▶ _ASSIGNMENT_
What is the number of lines in the entries that contain the word "Close"? Answer with that figure alone.

━━━━━ GIVEN INFORMATION ━━━━━

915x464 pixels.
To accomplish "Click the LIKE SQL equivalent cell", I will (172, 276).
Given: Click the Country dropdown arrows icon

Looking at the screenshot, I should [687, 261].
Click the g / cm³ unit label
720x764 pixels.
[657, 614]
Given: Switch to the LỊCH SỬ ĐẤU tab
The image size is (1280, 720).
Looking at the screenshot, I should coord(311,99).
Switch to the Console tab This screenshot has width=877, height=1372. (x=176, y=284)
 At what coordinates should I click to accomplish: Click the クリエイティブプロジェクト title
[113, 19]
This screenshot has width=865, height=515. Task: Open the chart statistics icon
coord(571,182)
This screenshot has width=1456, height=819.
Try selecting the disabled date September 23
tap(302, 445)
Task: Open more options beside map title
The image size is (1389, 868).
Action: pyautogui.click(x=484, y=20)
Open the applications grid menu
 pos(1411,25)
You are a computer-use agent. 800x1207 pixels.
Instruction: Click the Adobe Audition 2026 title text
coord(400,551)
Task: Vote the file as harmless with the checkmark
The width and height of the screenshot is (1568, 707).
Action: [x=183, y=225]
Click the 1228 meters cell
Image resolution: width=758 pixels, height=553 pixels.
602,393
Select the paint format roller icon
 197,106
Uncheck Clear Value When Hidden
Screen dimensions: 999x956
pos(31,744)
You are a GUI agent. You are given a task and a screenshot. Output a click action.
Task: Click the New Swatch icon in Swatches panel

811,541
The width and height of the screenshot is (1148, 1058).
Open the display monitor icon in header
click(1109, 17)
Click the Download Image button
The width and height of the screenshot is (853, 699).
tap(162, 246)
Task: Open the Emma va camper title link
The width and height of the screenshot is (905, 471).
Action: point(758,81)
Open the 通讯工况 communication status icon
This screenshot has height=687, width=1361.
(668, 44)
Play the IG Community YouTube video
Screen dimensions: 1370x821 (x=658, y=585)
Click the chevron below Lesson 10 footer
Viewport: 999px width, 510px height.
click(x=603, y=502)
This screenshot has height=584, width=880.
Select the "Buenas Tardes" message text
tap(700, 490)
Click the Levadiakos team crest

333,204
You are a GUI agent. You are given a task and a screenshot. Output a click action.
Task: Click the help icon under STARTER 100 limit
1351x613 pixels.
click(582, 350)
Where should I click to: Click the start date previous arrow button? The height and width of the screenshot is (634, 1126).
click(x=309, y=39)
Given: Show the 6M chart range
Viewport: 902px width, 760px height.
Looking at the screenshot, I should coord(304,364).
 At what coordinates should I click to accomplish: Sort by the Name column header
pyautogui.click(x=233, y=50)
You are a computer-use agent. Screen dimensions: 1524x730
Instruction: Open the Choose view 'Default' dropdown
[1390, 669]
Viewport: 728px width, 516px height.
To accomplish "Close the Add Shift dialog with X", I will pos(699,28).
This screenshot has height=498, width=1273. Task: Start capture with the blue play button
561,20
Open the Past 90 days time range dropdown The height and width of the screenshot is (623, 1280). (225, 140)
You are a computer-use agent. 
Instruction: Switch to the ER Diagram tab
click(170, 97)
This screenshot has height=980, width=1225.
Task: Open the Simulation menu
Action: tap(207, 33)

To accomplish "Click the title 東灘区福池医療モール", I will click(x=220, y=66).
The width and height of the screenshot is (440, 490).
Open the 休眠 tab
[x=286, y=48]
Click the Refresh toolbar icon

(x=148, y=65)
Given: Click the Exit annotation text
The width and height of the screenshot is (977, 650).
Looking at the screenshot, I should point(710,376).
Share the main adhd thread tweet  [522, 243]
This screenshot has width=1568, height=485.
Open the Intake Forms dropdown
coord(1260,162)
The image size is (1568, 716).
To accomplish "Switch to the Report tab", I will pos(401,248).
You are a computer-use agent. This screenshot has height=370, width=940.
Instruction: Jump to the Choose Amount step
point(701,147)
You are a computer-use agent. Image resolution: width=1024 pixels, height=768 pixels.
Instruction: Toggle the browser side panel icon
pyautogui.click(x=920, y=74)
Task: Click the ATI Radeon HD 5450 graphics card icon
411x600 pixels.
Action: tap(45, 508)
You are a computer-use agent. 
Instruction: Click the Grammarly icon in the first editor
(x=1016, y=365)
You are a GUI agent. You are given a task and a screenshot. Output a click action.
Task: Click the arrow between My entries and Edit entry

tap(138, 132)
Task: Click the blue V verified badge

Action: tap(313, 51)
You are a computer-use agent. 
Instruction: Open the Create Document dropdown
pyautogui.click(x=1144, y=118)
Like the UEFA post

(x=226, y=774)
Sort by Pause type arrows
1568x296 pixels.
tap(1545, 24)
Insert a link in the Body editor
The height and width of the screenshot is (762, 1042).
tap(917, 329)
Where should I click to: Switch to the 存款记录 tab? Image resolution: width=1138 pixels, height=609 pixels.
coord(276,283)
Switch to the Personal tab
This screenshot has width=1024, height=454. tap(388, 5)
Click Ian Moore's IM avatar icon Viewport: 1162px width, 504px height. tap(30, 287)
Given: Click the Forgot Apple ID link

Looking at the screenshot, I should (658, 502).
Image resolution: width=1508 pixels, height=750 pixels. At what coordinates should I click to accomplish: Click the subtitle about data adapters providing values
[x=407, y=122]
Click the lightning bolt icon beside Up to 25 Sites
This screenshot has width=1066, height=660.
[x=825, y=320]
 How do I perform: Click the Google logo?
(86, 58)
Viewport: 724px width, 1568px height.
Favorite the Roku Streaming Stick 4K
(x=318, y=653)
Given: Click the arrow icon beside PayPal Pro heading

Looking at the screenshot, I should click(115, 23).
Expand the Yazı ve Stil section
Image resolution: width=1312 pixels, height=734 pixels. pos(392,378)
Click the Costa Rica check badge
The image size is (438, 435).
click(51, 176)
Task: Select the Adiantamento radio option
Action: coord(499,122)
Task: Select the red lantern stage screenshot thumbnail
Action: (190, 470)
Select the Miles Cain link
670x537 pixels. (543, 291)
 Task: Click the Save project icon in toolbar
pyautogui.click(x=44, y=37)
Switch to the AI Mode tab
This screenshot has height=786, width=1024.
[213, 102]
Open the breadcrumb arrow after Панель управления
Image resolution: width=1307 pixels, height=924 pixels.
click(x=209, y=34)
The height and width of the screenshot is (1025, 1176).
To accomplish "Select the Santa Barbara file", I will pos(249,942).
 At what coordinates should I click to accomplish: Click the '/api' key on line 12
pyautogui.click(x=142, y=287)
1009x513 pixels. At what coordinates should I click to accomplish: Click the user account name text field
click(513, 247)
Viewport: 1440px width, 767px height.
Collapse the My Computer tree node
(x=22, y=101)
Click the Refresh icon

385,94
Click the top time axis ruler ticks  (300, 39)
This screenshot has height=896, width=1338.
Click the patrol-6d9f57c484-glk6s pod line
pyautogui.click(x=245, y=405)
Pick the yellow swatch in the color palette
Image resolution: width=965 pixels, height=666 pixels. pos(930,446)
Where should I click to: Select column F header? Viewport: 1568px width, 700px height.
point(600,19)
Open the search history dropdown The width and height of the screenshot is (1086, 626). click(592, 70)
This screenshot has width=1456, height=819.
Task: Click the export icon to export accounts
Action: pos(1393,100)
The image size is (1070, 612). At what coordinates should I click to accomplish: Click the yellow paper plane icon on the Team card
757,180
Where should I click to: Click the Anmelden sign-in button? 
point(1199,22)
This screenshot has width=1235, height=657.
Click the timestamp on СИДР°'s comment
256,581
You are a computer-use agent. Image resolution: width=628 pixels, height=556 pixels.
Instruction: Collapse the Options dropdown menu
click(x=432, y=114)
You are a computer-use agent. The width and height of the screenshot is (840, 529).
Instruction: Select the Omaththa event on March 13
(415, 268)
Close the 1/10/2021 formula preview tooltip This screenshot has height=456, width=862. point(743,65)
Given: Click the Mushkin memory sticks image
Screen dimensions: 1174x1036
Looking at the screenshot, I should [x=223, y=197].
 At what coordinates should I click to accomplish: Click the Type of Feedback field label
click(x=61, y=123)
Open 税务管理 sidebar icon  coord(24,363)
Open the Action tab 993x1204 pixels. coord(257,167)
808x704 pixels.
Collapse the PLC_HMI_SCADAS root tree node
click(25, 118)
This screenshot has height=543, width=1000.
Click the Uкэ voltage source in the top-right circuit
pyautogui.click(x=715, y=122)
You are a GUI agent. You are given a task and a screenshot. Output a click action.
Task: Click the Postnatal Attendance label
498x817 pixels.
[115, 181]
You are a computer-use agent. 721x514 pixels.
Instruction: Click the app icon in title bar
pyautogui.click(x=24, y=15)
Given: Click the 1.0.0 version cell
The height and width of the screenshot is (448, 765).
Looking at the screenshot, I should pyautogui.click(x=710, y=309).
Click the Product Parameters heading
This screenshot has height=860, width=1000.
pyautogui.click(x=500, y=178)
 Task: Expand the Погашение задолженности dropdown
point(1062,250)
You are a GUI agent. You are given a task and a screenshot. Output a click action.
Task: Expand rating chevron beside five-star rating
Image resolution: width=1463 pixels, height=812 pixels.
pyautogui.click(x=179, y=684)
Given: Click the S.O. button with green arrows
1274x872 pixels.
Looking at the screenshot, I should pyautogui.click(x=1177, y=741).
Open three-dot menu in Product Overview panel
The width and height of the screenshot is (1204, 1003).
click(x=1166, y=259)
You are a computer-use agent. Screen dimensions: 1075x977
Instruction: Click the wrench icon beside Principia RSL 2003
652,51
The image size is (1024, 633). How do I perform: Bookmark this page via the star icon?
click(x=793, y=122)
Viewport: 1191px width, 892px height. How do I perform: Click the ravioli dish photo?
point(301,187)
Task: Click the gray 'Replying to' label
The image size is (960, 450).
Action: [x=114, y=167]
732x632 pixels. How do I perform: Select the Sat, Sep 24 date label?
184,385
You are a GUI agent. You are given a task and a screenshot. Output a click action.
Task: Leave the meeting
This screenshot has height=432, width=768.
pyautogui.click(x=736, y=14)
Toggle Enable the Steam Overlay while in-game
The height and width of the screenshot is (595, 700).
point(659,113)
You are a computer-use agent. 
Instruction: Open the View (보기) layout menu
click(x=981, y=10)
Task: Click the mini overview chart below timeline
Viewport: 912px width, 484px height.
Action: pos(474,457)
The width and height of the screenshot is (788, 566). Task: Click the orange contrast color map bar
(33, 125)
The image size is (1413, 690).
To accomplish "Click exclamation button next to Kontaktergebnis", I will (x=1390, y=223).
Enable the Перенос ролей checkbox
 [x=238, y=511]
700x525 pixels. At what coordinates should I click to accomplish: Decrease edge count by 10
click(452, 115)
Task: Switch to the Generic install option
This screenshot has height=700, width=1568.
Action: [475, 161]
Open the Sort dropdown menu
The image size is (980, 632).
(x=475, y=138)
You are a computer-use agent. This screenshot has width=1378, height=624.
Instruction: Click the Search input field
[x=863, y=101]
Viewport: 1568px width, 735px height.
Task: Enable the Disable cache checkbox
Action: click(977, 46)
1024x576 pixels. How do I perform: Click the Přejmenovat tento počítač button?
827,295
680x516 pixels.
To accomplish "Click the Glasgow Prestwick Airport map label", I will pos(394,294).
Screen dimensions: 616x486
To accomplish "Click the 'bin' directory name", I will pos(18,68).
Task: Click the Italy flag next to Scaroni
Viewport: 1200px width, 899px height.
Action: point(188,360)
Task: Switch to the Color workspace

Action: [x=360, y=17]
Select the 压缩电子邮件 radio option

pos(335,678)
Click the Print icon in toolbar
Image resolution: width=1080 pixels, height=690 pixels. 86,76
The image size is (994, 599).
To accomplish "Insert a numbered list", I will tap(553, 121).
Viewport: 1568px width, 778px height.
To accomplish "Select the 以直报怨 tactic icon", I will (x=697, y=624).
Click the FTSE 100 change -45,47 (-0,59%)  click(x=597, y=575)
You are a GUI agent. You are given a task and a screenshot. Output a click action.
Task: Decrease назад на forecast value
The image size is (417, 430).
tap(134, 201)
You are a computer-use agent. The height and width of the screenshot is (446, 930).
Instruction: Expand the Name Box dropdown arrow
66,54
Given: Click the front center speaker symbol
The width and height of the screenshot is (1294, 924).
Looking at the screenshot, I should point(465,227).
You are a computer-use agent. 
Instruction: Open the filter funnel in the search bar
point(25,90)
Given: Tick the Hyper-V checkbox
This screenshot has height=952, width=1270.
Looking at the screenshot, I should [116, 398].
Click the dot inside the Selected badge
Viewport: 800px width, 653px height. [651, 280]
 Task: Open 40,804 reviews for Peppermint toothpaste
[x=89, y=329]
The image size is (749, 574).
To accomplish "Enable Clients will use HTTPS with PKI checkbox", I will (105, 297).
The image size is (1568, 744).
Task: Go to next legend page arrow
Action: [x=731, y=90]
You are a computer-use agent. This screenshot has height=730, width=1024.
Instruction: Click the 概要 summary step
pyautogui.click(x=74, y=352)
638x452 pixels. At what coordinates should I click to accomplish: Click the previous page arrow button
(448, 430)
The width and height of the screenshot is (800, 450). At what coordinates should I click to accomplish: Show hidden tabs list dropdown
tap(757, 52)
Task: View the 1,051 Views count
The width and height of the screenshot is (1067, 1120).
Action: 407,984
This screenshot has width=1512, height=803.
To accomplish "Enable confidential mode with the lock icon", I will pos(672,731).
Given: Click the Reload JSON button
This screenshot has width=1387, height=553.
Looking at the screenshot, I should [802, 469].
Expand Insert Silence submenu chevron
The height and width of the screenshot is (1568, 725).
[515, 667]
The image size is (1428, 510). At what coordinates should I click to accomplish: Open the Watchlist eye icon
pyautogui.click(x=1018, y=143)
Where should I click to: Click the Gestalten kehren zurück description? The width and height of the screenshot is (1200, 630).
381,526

━━━━━

▶ _TASK SOLUTION_
2